### Work request
Up to and including the line with "You are a computer-use agent. 800x949 pixels.", please set down the entries below exactly, starting from the first line.

### Records shown
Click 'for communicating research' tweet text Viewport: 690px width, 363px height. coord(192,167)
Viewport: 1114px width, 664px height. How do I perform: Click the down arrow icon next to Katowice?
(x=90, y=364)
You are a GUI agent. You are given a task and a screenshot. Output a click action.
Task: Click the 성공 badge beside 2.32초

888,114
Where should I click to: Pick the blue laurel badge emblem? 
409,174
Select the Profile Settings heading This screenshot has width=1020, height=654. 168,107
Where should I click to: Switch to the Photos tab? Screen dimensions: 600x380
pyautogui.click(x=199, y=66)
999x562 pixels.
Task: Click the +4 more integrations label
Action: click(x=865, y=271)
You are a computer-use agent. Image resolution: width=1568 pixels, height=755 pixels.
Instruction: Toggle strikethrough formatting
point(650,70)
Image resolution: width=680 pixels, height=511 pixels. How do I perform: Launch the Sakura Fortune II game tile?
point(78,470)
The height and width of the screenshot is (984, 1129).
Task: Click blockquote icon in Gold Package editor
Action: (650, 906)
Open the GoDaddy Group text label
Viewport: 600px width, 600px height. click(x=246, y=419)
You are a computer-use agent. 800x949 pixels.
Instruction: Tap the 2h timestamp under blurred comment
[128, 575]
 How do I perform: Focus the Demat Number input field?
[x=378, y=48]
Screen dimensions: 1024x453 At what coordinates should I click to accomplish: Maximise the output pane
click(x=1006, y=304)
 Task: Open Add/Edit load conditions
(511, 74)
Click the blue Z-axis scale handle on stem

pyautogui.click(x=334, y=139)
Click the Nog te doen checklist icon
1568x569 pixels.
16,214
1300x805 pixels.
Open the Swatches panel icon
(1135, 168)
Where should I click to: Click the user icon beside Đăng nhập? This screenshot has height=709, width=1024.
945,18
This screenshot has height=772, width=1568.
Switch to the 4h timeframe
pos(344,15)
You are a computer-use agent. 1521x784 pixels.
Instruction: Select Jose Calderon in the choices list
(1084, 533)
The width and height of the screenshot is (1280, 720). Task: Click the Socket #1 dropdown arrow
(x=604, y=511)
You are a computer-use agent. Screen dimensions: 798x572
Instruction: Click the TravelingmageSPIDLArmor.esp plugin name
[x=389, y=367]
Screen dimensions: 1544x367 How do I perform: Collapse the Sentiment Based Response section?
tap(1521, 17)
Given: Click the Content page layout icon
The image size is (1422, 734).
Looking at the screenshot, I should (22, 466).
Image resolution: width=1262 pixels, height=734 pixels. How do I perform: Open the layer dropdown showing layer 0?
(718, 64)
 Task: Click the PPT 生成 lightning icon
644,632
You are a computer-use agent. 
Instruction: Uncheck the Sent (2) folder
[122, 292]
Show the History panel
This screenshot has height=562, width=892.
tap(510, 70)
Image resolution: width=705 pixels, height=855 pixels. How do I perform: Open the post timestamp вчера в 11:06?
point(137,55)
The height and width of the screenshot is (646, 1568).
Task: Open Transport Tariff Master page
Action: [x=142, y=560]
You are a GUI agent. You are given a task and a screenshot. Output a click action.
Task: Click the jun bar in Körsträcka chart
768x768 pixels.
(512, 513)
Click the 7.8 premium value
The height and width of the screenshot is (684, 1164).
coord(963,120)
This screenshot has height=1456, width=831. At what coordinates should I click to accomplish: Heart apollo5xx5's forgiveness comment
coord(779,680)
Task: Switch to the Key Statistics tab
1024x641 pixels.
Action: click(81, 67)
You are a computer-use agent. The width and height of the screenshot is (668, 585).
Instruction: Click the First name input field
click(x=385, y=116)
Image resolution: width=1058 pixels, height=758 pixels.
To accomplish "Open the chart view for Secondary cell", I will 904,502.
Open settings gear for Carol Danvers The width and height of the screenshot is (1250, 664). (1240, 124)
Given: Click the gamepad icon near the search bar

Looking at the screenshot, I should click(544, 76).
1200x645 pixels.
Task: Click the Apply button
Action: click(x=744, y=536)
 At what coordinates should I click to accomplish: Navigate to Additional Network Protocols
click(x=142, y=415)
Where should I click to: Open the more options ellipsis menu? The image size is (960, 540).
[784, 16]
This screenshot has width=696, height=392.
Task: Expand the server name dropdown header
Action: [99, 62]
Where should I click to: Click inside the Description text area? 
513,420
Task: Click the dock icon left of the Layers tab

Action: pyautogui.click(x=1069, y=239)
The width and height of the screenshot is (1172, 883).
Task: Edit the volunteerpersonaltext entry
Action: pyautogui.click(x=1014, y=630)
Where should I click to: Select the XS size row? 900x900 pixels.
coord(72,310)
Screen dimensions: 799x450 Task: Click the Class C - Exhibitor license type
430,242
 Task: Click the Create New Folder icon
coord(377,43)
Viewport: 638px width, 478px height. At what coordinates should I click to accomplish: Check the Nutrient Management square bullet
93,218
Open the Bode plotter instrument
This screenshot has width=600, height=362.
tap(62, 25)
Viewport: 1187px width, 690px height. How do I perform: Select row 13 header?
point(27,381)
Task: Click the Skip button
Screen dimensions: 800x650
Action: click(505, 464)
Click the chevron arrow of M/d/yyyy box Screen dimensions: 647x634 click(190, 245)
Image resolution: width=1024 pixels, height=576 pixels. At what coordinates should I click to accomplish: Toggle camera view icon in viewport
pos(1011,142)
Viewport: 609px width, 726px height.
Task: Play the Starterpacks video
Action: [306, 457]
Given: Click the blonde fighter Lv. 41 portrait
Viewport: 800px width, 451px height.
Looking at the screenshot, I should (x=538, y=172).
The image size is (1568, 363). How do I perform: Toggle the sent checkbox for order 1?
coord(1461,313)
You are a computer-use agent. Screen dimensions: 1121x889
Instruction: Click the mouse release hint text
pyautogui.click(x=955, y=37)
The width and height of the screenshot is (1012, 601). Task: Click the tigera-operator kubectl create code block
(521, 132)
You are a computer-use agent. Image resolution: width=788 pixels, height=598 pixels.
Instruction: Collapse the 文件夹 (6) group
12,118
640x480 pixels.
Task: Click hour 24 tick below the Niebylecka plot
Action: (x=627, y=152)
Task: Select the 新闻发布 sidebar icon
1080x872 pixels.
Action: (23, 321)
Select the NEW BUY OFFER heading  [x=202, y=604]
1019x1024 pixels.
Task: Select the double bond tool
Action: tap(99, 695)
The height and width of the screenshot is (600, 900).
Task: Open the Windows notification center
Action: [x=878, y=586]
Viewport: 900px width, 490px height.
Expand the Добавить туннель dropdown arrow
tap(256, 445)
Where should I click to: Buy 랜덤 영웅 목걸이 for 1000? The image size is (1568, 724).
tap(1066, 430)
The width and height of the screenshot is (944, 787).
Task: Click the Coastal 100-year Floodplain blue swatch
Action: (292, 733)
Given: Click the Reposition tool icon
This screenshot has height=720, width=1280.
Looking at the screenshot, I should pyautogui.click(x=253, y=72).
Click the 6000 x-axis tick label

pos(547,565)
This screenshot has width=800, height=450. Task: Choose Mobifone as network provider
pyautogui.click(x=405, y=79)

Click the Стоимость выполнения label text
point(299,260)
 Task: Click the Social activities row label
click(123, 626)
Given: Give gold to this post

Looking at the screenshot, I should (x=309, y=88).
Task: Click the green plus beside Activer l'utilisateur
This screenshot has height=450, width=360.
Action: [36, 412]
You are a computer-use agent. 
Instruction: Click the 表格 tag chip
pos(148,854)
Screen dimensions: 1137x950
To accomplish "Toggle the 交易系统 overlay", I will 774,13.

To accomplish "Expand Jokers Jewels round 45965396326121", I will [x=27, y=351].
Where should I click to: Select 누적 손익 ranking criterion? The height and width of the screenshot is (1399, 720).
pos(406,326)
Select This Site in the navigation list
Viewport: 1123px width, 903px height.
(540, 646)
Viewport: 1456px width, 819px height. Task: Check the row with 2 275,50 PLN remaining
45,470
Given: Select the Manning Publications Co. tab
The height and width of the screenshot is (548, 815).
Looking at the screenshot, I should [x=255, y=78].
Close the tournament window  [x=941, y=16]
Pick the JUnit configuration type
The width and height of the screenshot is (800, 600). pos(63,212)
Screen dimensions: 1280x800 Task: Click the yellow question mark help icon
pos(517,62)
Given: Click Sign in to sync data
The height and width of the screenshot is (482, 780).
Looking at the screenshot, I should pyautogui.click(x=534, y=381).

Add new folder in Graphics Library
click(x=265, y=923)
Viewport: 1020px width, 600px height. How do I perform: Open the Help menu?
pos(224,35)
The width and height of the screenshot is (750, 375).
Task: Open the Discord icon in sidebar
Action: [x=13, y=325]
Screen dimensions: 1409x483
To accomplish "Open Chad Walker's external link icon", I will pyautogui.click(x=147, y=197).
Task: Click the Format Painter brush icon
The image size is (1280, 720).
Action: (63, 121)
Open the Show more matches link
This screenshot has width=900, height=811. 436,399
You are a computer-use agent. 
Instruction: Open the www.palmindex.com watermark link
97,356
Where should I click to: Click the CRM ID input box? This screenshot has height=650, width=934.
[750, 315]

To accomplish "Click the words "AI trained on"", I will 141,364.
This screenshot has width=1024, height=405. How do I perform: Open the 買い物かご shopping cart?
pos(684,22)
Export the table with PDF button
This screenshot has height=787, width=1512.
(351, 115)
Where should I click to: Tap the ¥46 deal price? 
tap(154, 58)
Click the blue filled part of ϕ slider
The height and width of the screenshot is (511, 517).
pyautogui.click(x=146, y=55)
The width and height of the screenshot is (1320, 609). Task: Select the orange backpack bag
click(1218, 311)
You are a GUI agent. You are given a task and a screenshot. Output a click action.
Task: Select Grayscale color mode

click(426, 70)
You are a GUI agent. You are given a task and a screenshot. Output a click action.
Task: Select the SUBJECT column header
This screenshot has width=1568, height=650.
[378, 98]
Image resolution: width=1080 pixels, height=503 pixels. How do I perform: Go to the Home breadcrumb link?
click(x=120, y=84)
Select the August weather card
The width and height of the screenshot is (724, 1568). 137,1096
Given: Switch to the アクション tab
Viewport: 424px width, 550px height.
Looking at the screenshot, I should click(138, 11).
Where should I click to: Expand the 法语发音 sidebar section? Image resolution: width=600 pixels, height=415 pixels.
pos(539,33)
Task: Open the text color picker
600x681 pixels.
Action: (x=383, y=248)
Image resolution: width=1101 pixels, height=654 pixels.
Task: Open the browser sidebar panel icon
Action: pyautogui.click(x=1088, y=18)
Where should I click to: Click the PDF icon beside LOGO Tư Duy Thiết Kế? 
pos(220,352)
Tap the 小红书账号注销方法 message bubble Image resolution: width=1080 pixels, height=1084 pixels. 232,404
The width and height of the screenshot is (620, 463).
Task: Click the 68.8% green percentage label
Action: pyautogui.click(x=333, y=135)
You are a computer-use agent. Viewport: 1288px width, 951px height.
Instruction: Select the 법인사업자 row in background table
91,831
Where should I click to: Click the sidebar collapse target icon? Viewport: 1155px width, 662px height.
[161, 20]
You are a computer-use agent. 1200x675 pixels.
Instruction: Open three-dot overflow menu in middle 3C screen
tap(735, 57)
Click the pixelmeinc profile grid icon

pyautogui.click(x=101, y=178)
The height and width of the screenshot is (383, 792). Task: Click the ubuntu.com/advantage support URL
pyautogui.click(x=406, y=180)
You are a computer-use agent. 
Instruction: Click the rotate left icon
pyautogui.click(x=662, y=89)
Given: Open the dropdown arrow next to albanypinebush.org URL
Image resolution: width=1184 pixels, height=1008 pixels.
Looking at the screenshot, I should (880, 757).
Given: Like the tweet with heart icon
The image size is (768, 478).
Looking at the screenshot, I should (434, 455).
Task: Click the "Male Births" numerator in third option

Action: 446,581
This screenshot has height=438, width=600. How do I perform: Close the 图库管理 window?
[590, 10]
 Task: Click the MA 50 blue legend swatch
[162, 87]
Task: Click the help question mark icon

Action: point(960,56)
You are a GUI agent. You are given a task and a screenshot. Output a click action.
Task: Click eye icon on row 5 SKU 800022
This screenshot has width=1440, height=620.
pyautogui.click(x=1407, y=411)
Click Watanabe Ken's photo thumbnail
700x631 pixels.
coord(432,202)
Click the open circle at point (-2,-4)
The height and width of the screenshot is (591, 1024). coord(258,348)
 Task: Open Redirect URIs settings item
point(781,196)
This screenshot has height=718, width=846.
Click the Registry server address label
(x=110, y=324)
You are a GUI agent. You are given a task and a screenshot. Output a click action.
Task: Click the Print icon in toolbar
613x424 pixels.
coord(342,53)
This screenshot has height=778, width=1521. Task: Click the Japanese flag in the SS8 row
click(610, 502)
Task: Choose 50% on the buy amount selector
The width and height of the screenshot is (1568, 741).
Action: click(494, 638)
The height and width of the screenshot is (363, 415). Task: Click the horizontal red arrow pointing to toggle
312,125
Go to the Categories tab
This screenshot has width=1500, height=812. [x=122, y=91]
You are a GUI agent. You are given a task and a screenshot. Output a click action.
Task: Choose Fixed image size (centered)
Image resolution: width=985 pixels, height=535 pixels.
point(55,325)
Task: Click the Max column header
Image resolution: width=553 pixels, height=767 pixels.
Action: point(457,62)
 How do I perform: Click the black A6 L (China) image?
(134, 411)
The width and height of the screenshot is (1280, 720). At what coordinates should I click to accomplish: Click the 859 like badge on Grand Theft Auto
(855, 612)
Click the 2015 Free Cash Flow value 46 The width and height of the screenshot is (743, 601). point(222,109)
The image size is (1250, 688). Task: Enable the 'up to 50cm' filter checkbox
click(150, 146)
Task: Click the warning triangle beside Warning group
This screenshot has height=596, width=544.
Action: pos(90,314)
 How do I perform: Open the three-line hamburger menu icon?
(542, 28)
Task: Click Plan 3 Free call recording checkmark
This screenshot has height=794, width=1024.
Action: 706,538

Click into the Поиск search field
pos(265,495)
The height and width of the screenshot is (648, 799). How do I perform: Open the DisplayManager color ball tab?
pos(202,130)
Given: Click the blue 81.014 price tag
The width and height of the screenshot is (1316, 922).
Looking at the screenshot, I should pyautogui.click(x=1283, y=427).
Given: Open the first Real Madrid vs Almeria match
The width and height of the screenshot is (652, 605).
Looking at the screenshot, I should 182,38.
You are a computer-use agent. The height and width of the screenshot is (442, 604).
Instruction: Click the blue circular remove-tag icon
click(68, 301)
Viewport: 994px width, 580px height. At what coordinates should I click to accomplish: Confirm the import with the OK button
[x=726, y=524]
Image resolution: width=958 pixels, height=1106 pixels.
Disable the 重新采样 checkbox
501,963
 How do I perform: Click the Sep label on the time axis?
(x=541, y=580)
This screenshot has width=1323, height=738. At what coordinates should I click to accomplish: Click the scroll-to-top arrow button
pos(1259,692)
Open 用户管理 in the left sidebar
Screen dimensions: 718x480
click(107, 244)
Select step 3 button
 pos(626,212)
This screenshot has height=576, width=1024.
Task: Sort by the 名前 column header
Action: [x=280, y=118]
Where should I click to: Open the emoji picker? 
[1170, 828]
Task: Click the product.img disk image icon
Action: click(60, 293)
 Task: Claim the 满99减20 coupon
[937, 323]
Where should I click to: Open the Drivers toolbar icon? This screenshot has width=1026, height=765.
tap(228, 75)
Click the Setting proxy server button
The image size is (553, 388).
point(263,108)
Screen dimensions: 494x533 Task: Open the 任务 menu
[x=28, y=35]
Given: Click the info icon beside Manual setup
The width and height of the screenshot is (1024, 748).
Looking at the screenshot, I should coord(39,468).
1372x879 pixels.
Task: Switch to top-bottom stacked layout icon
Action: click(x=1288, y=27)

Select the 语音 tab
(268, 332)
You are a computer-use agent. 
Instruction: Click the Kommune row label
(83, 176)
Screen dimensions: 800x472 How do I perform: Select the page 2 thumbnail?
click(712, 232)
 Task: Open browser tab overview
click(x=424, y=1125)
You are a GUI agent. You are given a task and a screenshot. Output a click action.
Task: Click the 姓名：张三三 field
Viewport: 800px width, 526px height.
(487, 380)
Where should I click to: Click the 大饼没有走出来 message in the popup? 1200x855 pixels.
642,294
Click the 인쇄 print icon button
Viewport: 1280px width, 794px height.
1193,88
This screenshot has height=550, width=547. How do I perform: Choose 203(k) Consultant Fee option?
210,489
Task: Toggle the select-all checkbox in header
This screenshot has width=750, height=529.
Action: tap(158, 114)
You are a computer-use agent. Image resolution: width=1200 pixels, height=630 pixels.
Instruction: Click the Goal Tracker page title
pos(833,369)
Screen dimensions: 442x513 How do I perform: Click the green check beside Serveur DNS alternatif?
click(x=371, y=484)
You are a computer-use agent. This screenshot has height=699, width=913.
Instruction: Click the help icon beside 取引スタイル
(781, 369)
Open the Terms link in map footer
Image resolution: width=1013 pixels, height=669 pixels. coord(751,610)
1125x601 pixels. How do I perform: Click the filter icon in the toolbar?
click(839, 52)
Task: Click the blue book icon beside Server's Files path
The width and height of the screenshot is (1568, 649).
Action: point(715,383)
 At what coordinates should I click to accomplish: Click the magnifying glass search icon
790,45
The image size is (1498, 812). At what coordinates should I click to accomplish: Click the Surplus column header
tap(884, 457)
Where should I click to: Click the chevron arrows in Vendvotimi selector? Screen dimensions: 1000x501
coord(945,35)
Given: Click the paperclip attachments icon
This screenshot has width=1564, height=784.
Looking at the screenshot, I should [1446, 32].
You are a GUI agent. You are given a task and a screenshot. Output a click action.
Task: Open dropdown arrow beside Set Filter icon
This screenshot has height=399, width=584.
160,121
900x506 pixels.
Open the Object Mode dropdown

### Reply
Click 'for communicating research' tweet text Viewport: 690px width, 363px height. coord(192,167)
Viewport: 1114px width, 664px height. How do I perform: Click the down arrow icon next to Katowice?
(x=90, y=364)
You are a GUI agent. You are given a task and a screenshot. Output a click action.
Task: Click the 성공 badge beside 2.32초

888,114
Where should I click to: Pick the blue laurel badge emblem? 
409,174
Select the Profile Settings heading This screenshot has width=1020, height=654. 168,107
Where should I click to: Switch to the Photos tab? Screen dimensions: 600x380
pyautogui.click(x=199, y=66)
999x562 pixels.
Task: Click the +4 more integrations label
Action: click(x=865, y=271)
You are a computer-use agent. Image resolution: width=1568 pixels, height=755 pixels.
Instruction: Toggle strikethrough formatting
point(650,70)
Image resolution: width=680 pixels, height=511 pixels. How do I perform: Launch the Sakura Fortune II game tile?
point(78,470)
The height and width of the screenshot is (984, 1129).
Task: Click blockquote icon in Gold Package editor
Action: (650, 906)
Open the GoDaddy Group text label
Viewport: 600px width, 600px height. click(x=246, y=419)
You are a computer-use agent. 800x949 pixels.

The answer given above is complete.